• _Task data_:

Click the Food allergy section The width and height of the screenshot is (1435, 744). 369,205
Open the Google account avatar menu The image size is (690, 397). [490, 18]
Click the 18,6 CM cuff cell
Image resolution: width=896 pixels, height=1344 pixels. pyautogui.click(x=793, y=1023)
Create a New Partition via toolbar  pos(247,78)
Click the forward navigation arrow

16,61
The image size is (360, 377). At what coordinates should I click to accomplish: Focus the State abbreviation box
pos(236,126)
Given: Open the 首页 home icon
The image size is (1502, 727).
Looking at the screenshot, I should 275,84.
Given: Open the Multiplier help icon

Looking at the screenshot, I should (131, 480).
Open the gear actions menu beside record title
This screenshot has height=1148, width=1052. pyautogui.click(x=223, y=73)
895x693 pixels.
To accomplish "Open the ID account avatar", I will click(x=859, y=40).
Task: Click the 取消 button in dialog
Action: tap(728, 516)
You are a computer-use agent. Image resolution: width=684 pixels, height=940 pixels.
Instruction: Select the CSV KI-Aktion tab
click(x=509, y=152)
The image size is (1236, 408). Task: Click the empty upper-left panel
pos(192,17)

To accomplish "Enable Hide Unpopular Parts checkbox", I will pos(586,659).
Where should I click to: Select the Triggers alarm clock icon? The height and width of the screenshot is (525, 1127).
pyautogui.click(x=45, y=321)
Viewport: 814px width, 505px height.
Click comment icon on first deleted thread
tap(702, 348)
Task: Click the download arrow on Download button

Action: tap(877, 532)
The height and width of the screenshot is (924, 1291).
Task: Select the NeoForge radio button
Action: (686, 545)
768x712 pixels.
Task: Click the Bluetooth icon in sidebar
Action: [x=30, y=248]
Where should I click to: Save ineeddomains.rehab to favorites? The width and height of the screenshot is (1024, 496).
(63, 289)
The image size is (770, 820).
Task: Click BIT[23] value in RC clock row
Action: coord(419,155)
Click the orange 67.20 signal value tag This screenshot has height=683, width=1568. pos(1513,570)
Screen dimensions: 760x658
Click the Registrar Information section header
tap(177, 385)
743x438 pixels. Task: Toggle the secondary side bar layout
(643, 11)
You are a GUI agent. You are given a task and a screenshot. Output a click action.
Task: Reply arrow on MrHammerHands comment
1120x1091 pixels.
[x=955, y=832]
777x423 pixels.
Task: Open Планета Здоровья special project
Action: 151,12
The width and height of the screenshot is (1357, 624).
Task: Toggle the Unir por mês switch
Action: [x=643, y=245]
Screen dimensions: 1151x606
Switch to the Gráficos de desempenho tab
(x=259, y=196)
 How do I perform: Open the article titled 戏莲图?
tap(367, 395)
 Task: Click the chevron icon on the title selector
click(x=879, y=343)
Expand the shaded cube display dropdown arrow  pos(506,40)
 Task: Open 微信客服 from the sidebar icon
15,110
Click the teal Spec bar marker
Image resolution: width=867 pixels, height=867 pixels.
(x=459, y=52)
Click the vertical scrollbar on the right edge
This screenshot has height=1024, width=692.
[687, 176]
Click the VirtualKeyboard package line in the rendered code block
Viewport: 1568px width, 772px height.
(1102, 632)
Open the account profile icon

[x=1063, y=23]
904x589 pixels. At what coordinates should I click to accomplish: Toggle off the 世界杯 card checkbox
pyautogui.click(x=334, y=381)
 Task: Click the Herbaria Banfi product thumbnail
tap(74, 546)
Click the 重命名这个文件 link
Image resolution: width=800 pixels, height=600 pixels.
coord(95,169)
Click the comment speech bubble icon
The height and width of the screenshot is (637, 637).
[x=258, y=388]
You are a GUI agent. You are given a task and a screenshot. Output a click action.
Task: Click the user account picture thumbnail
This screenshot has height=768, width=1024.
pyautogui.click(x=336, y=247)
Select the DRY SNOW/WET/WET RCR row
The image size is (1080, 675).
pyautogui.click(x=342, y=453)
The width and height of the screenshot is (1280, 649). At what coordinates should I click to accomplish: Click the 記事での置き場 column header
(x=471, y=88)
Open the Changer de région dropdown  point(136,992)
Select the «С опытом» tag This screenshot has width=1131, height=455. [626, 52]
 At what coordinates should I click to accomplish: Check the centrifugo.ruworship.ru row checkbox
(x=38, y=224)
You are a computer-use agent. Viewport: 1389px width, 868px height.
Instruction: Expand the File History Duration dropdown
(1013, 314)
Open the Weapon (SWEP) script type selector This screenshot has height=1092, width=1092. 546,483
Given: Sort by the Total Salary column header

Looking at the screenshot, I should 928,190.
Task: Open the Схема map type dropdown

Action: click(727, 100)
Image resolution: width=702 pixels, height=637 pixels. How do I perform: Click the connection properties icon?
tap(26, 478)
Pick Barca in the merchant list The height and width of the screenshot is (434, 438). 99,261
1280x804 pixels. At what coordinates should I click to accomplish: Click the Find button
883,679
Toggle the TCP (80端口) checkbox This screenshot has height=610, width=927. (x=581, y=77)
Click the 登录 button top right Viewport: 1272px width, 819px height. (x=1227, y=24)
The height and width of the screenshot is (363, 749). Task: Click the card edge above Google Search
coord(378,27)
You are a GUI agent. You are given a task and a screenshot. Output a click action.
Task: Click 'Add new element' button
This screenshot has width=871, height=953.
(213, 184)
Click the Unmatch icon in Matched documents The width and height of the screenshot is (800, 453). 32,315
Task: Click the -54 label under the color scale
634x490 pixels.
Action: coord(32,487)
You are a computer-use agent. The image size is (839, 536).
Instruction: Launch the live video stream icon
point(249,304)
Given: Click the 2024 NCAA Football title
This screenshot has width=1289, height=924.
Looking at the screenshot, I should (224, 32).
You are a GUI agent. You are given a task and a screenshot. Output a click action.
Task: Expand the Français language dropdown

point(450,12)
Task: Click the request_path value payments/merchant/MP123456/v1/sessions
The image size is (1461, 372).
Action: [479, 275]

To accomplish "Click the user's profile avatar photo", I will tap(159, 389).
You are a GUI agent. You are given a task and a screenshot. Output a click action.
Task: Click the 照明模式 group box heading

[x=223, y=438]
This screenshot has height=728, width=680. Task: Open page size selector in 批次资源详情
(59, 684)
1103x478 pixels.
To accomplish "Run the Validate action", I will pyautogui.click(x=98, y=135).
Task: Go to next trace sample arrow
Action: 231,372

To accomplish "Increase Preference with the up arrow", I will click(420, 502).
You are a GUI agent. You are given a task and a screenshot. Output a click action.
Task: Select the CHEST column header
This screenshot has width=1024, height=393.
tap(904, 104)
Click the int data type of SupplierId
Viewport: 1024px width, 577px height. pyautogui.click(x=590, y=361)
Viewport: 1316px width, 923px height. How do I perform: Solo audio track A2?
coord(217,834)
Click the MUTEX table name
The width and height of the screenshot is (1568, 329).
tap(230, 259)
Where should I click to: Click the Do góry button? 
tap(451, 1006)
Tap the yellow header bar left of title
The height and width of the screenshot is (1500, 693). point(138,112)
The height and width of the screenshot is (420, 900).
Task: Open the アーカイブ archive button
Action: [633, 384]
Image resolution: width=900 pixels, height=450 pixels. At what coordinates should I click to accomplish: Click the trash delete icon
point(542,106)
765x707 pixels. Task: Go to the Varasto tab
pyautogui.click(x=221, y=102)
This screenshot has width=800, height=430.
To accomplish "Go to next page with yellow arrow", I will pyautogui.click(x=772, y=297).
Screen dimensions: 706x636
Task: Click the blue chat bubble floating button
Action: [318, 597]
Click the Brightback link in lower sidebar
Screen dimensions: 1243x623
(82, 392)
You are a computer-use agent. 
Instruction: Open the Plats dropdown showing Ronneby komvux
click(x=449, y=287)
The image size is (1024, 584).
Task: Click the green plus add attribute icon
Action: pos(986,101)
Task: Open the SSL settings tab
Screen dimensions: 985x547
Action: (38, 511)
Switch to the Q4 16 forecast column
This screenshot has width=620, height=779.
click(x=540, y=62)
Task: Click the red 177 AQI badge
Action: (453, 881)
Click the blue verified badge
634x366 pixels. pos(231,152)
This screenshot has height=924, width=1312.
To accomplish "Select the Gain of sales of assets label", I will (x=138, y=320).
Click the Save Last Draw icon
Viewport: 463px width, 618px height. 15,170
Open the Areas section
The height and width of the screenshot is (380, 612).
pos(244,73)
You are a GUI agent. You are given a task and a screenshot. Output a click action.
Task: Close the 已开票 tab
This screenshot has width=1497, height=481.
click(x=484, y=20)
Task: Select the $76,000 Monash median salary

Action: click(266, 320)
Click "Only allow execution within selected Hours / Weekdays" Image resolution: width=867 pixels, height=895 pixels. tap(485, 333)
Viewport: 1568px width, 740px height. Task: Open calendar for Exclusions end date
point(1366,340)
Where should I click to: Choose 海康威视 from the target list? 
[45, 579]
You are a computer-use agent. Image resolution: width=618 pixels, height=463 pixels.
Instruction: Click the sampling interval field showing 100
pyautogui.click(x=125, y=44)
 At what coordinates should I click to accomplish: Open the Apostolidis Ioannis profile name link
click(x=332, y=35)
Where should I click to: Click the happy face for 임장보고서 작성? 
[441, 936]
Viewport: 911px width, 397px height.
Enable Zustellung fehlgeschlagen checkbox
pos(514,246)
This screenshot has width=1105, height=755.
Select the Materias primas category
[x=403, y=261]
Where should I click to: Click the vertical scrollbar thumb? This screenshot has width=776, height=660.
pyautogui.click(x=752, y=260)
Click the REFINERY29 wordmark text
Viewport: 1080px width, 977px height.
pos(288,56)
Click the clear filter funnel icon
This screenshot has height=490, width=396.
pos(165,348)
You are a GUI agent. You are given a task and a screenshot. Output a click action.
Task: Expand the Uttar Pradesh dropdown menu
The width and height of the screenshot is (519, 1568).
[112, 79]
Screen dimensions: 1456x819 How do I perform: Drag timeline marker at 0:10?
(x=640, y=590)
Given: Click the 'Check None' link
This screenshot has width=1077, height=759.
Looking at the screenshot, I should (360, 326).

• _What you have to do_: Go through the data and show each line that holds "merchant".

• _Task result_:
Pick Barca in the merchant list The height and width of the screenshot is (434, 438). 99,261
Task: Click the request_path value payments/merchant/MP123456/v1/sessions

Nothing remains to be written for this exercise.